04 - Spring Data JPA Notes

A beginner-to-advanced guide to Spring Data JPA, entity lifecycle, repositories, query methods, fetch strategies, cascade types, and Hibernate integration for Spring Professional Certification candidates. Covers Spring Boot 3 and Hibernate 6 concepts.

Entity Lifecycle
Fetch Strategies
Cascade Types
Repository Abstraction
Query Methods
Interview Questions
Cheat Sheet

1. Entity Lifecycle

An entity lifecycle describes the state of a JPA entity instance in relation to the persistence context.

Lifecycle States

State	Meaning	Example
Transient	Object is not associated with a persistence context and has no database identity	`new User()`
Managed	Object is associated with the persistence context; changes are tracked automatically	Entity returned by `findById()`
Detached	Object was managed earlier but is no longer attached to a persistence context	Entity after transaction/session closes
Removed	Object is scheduled for deletion from the database	Entity passed to `delete()`

State Transitions

Operation	Transition
`persist()` / `save()` for a new entity	Transient to managed
Entity lookup	Database row to managed entity
Transaction commit / flush	Managed changes synchronized to database
`detach()` / persistence context close	Managed to detached
`merge()`	Detached state copied into a managed entity
`remove()` / `delete()`	Managed to removed

Dirty Checking

Dirty checking is the automatic detection of changes made to managed entities. If a managed entity is modified inside a transaction, JPA synchronizes those changes to the database during flush or commit.

@Transactional
public void updateEmail(Long id, String email) {
    User user = userRepository.findById(id).orElseThrow();
    user.setEmail(email);
}

No explicit save() is required here because user is managed.

Flush

Flush synchronizes the persistence context with the database, but it does not necessarily commit the transaction.

Common flush triggers:

Transaction commit
Explicit flush()
Before query execution, depending on flush mode

2. Fetch Strategies

Fetch strategy controls when associated entities are loaded from the database.

Lazy Fetching

Lazy fetching loads an association only when it is accessed.
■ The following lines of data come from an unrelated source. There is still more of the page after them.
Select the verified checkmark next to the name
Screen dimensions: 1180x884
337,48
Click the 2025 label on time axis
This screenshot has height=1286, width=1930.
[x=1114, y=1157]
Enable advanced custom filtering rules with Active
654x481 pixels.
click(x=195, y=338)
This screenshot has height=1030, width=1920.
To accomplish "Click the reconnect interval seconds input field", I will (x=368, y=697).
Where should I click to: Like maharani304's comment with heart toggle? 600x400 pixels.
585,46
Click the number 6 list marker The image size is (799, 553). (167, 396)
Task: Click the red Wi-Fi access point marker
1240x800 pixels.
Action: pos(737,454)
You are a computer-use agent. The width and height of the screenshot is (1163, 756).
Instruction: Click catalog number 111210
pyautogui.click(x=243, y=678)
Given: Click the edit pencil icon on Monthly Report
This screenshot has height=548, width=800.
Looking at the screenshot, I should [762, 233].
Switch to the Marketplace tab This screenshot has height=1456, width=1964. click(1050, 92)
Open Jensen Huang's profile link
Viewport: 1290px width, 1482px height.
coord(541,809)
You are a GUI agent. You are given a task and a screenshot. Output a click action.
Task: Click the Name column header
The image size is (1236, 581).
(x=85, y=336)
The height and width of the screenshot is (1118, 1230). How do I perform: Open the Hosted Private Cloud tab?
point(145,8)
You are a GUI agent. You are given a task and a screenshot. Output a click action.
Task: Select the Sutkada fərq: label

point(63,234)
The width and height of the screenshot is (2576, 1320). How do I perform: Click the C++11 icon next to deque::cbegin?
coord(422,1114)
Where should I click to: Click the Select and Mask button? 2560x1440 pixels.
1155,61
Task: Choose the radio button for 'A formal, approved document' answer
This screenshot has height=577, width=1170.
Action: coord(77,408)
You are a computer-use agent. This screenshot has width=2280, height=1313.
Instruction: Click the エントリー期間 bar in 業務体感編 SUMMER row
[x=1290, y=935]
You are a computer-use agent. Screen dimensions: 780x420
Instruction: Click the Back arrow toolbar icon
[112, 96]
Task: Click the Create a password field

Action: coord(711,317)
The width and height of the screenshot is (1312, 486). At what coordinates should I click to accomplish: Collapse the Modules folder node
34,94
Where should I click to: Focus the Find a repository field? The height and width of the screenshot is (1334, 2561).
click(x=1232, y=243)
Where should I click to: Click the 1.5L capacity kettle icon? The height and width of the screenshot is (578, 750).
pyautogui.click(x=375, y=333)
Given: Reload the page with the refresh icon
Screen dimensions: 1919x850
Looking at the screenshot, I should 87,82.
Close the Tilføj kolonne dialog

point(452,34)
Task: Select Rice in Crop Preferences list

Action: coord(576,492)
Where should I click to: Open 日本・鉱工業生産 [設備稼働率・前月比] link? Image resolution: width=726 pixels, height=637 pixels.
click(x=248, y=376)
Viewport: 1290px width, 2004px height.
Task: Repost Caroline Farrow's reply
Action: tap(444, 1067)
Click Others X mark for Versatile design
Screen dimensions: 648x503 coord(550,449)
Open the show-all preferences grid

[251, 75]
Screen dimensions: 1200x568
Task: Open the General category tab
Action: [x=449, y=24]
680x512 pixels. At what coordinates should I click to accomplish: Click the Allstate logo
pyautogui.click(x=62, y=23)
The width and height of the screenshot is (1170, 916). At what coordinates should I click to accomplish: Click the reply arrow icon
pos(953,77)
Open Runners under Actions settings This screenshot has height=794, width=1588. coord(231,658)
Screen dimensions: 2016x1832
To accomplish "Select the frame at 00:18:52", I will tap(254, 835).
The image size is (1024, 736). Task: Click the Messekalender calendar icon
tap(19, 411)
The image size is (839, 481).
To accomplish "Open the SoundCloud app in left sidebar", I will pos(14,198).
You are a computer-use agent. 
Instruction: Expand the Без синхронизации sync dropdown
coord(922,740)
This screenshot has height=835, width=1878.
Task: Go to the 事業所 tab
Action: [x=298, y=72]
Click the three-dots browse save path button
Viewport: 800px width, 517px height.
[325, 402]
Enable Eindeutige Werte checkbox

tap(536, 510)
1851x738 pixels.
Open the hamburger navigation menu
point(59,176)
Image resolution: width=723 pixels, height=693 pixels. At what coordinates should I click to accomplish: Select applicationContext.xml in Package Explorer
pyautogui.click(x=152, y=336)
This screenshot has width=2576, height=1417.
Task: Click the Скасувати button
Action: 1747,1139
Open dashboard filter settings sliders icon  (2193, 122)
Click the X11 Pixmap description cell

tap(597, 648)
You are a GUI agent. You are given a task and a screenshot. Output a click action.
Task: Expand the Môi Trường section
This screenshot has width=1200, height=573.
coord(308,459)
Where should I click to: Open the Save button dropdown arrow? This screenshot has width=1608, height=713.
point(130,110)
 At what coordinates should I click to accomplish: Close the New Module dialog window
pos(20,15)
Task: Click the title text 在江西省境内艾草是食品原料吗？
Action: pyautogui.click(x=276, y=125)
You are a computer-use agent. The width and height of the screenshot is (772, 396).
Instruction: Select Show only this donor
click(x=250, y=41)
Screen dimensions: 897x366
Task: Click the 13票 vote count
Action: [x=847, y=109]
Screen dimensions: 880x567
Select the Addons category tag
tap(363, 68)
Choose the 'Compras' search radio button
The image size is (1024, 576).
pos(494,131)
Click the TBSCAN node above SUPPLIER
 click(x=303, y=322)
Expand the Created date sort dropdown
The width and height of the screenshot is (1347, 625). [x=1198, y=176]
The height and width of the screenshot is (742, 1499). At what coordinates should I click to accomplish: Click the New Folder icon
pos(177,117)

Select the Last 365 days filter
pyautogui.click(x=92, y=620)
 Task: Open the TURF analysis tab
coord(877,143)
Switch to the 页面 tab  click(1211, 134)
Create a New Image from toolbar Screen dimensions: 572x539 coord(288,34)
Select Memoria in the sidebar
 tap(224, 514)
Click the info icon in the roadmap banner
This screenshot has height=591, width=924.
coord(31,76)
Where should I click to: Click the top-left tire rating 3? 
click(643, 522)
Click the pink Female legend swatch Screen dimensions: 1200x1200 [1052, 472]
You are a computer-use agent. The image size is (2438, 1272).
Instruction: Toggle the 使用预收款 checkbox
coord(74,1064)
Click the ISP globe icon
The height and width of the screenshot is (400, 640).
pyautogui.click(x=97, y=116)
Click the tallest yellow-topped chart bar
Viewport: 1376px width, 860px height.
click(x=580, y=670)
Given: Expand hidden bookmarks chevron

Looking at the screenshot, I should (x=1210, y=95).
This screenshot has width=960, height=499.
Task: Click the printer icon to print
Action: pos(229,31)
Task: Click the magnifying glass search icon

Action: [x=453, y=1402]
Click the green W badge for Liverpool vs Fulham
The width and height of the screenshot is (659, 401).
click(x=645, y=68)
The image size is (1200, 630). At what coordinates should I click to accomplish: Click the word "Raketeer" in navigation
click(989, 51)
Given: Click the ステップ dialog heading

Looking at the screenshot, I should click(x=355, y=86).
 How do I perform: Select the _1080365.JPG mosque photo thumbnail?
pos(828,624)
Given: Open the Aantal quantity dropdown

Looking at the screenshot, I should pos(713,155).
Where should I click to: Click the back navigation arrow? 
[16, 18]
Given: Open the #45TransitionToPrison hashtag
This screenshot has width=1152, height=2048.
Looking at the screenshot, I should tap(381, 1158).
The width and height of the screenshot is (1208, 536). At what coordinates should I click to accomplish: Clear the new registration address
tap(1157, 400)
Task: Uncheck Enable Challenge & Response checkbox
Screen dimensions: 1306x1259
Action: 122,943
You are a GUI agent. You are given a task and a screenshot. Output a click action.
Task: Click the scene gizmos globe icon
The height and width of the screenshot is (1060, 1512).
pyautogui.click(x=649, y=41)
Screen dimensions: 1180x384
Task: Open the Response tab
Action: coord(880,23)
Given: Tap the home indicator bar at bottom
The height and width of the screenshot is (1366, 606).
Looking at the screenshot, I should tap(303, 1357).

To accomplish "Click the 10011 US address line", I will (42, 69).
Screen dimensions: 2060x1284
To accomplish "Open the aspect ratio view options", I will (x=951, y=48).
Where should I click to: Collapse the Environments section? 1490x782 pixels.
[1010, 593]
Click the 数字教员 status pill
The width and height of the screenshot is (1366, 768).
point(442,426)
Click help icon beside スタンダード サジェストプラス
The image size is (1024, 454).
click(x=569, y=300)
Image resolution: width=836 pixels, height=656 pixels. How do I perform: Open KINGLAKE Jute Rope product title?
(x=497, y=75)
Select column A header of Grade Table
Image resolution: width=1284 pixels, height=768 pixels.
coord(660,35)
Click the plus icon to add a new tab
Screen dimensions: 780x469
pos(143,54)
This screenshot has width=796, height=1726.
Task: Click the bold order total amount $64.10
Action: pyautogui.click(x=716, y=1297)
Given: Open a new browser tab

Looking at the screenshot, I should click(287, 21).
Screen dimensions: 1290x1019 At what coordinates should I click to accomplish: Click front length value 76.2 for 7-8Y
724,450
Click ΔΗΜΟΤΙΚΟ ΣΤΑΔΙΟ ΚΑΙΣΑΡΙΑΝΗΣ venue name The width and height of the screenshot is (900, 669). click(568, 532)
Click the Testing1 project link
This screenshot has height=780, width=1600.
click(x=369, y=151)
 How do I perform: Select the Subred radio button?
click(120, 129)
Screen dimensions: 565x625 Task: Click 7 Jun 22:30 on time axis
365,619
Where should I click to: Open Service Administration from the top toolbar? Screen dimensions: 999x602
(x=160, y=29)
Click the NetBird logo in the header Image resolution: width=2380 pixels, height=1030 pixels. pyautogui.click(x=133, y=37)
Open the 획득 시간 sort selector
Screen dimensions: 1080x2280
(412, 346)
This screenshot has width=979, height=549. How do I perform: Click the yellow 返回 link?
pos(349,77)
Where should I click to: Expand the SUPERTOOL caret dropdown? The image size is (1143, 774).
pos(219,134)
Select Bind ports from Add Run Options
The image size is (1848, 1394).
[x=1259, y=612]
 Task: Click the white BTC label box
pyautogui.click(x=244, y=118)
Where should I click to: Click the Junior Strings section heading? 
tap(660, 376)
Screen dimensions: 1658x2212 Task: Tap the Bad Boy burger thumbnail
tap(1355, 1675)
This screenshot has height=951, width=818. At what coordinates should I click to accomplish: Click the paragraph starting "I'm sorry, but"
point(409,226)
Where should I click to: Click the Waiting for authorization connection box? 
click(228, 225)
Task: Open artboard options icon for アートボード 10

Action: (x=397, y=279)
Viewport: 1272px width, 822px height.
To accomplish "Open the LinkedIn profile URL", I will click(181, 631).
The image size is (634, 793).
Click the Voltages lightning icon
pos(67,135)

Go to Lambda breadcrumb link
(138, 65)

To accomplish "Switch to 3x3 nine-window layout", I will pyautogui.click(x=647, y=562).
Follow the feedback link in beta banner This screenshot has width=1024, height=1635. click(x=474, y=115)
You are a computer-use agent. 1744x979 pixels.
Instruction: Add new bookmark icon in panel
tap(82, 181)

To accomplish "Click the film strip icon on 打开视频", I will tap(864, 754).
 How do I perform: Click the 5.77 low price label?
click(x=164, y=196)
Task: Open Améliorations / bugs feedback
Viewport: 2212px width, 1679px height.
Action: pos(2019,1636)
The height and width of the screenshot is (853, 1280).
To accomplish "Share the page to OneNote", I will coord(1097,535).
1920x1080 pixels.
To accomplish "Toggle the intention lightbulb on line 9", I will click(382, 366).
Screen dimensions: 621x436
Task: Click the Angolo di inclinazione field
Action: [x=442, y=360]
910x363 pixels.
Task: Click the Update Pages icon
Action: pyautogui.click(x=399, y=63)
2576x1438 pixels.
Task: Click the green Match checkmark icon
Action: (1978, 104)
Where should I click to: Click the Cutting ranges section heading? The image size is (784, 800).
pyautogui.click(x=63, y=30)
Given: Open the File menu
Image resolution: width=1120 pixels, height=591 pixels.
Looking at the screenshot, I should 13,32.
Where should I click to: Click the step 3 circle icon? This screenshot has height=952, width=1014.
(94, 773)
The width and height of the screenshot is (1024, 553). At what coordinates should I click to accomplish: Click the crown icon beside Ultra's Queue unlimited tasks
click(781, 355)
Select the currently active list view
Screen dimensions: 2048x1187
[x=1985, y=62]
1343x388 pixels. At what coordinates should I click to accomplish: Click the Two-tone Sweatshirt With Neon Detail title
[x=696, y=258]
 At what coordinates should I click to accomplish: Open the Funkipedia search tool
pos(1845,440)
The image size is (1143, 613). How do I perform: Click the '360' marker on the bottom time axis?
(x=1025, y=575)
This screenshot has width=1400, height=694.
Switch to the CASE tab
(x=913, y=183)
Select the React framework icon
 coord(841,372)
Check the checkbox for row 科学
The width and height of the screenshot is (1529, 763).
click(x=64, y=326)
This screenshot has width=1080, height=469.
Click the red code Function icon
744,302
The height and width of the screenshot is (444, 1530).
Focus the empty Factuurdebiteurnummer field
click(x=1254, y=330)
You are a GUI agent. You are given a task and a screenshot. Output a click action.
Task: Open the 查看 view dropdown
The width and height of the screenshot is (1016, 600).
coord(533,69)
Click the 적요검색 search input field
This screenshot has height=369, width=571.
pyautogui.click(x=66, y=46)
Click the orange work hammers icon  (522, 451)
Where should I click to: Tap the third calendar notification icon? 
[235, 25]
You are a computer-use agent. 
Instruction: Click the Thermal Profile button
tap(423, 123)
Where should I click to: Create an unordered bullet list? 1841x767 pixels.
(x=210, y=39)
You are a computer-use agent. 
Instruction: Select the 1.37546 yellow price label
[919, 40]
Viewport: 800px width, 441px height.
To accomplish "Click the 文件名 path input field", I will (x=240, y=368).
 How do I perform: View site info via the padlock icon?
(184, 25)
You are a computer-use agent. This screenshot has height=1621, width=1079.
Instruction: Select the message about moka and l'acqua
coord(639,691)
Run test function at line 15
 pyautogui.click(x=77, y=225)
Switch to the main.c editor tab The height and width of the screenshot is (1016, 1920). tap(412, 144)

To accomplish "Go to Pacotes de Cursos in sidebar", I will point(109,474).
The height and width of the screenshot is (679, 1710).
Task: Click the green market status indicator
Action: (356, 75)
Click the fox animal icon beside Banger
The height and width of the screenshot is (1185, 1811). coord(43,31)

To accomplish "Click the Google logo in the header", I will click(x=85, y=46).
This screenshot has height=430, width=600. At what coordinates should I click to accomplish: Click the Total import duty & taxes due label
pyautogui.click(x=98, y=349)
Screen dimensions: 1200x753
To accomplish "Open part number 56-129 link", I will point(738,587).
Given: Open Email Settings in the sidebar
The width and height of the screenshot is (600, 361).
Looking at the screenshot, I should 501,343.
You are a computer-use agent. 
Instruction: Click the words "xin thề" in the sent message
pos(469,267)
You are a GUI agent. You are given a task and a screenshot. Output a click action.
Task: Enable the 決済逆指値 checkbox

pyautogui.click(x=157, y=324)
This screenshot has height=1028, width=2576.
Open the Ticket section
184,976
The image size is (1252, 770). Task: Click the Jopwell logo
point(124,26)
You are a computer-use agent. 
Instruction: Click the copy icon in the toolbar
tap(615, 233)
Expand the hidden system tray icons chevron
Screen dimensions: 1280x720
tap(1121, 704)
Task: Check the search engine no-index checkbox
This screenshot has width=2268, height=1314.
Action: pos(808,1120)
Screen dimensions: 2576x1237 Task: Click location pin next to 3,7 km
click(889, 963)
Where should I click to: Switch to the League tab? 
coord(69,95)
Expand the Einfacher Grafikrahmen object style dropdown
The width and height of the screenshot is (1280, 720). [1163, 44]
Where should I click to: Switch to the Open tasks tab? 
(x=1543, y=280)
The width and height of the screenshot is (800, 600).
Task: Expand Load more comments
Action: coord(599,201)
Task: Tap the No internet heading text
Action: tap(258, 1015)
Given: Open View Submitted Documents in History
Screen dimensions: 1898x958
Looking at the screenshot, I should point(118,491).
@OneToMany(mappedBy = "department", fetch = FetchType.LAZY)
private List<Employee> employees;

Advantages:

Better initial query performance
Avoids loading unnecessary associations
Usually preferred for collections

Risks:

LazyInitializationException when accessed outside an active persistence context
N+1 query problem when associations are accessed repeatedly in loops

Eager Fetching

Eager fetching loads an association immediately with the owning entity.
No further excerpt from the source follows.